## WORK REQUIRED
Each line of the data should be duplicated precisely.

[[ INFORMATION GIVEN open ]]

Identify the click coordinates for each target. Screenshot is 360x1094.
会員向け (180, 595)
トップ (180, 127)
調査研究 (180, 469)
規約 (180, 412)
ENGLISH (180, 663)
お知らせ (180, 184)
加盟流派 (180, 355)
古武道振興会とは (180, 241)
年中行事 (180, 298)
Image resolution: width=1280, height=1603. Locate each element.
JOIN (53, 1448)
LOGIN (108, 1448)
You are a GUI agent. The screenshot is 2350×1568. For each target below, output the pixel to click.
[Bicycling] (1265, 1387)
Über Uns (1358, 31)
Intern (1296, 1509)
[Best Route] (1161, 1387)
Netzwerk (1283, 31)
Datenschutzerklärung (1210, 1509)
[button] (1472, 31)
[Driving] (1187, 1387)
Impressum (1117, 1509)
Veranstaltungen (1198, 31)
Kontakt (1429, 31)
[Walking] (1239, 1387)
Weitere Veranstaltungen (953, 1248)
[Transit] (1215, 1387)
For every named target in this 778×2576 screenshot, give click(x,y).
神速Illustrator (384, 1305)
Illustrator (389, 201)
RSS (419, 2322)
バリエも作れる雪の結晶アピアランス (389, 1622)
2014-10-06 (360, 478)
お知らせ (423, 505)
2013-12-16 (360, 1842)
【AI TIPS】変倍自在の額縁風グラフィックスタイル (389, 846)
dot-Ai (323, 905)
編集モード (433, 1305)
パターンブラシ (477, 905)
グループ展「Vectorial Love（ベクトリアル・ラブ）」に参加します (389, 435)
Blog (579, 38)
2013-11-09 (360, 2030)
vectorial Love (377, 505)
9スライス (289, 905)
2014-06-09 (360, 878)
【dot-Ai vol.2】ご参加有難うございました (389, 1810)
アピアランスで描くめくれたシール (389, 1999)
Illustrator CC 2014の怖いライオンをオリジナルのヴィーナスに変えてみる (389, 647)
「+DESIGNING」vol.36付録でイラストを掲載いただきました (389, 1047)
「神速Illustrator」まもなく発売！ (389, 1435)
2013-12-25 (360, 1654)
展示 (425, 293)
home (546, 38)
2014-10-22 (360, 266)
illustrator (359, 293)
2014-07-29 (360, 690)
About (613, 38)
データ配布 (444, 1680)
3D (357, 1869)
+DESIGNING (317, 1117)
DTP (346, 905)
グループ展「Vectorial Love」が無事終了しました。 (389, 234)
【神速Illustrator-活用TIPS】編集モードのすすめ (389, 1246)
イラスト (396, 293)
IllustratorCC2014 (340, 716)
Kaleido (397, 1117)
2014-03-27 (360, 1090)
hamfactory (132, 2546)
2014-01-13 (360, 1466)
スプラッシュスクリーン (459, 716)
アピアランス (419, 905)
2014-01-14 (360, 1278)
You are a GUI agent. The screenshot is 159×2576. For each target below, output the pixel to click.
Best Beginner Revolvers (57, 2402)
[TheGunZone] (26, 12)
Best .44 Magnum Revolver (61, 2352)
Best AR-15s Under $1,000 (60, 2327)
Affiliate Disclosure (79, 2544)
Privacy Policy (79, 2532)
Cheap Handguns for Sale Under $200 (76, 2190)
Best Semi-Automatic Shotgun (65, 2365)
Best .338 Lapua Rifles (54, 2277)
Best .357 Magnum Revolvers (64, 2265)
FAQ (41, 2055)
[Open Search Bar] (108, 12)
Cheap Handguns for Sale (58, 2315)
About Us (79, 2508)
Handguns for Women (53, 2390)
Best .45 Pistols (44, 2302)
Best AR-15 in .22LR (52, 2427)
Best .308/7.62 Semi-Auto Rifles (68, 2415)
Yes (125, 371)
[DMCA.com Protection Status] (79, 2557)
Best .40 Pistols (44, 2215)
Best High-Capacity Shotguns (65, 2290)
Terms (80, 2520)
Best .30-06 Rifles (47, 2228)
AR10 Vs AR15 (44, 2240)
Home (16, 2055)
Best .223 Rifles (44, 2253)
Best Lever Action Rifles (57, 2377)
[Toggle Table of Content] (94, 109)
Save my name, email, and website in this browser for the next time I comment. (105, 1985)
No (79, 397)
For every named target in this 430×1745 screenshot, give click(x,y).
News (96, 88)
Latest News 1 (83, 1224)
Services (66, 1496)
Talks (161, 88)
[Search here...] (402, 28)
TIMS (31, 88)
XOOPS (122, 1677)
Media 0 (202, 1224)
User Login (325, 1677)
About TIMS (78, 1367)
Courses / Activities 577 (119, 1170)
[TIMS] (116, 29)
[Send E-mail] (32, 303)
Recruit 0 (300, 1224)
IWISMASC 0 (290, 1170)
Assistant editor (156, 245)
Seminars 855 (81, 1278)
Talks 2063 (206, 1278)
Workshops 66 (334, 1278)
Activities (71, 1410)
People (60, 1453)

[[ INFORMATION GIVEN closed ]]

## RESPONSE BELOW
Identify the click coordinates for each target. Screenshot is 360x1094.
会員向け (180, 595)
トップ (180, 127)
調査研究 (180, 469)
規約 (180, 412)
ENGLISH (180, 663)
お知らせ (180, 184)
加盟流派 (180, 355)
古武道振興会とは (180, 241)
年中行事 (180, 298)
Image resolution: width=1280, height=1603. Locate each element.
JOIN (53, 1448)
LOGIN (108, 1448)
You are a GUI agent. The screenshot is 2350×1568. For each target below, output the pixel to click.
[Bicycling] (1265, 1387)
Über Uns (1358, 31)
Intern (1296, 1509)
[Best Route] (1161, 1387)
Netzwerk (1283, 31)
Datenschutzerklärung (1210, 1509)
[button] (1472, 31)
[Driving] (1187, 1387)
Impressum (1117, 1509)
Veranstaltungen (1198, 31)
Kontakt (1429, 31)
[Walking] (1239, 1387)
Weitere Veranstaltungen (953, 1248)
[Transit] (1215, 1387)
For every named target in this 778×2576 screenshot, give click(x,y).
神速Illustrator (384, 1305)
Illustrator (389, 201)
RSS (419, 2322)
バリエも作れる雪の結晶アピアランス (389, 1622)
2014-10-06 (360, 478)
お知らせ (423, 505)
2013-12-16 (360, 1842)
【AI TIPS】変倍自在の額縁風グラフィックスタイル (389, 846)
dot-Ai (323, 905)
編集モード (433, 1305)
パターンブラシ (477, 905)
グループ展「Vectorial Love（ベクトリアル・ラブ）」に参加します (389, 435)
Blog (579, 38)
2013-11-09 (360, 2030)
vectorial Love (377, 505)
9スライス (289, 905)
2014-06-09 (360, 878)
【dot-Ai vol.2】ご参加有難うございました (389, 1810)
アピアランスで描くめくれたシール (389, 1999)
Illustrator CC 2014の怖いライオンをオリジナルのヴィーナスに変えてみる (389, 647)
「+DESIGNING」vol.36付録でイラストを掲載いただきました (389, 1047)
「神速Illustrator」まもなく発売！ (389, 1435)
2013-12-25 (360, 1654)
展示 (425, 293)
home (546, 38)
2014-10-22 (360, 266)
illustrator (359, 293)
2014-07-29 (360, 690)
About (613, 38)
データ配布 (444, 1680)
3D (357, 1869)
+DESIGNING (317, 1117)
DTP (346, 905)
グループ展「Vectorial Love」が無事終了しました。 (389, 234)
【神速Illustrator-活用TIPS】編集モードのすすめ (389, 1246)
イラスト (396, 293)
IllustratorCC2014 (340, 716)
Kaleido (397, 1117)
2014-03-27 (360, 1090)
hamfactory (132, 2546)
2014-01-13 (360, 1466)
スプラッシュスクリーン (459, 716)
アピアランス (419, 905)
2014-01-14 (360, 1278)
You are a GUI agent. The screenshot is 159×2576. For each target below, output the pixel to click.
Best Beginner Revolvers (57, 2402)
[TheGunZone] (26, 12)
Best .44 Magnum Revolver (61, 2352)
Best AR-15s Under $1,000 (60, 2327)
Affiliate Disclosure (79, 2544)
Privacy Policy (79, 2532)
Cheap Handguns for Sale Under $200 (76, 2190)
Best Semi-Automatic Shotgun (65, 2365)
Best .338 Lapua Rifles (54, 2277)
Best .357 Magnum Revolvers (64, 2265)
FAQ (41, 2055)
[Open Search Bar] (108, 12)
Cheap Handguns for Sale (58, 2315)
About Us (79, 2508)
Handguns for Women (53, 2390)
Best .45 Pistols (44, 2302)
Best AR-15 in .22LR (52, 2427)
Best .308/7.62 Semi-Auto Rifles (68, 2415)
Yes (125, 371)
[DMCA.com Protection Status] (79, 2557)
Best .40 Pistols (44, 2215)
Best High-Capacity Shotguns (65, 2290)
Terms (80, 2520)
Best .30-06 Rifles (47, 2228)
AR10 Vs AR15 (44, 2240)
Home (16, 2055)
Best .223 Rifles (44, 2253)
Best Lever Action Rifles (57, 2377)
[Toggle Table of Content] (94, 109)
Save my name, email, and website in this browser for the next time I comment. (105, 1985)
No (79, 397)
For every named target in this 430×1745 screenshot, give click(x,y).
News (96, 88)
Latest News 1 (83, 1224)
Services (66, 1496)
Talks (161, 88)
[Search here...] (402, 28)
TIMS (31, 88)
XOOPS (122, 1677)
Media 0 (202, 1224)
User Login (325, 1677)
About TIMS (78, 1367)
Courses / Activities 577 (119, 1170)
[TIMS] (116, 29)
[Send E-mail] (32, 303)
Recruit 0 (300, 1224)
IWISMASC 0 (290, 1170)
Assistant editor (156, 245)
Seminars 855 (81, 1278)
Talks 2063 (206, 1278)
Workshops 66 (334, 1278)
Activities (71, 1410)
People (60, 1453)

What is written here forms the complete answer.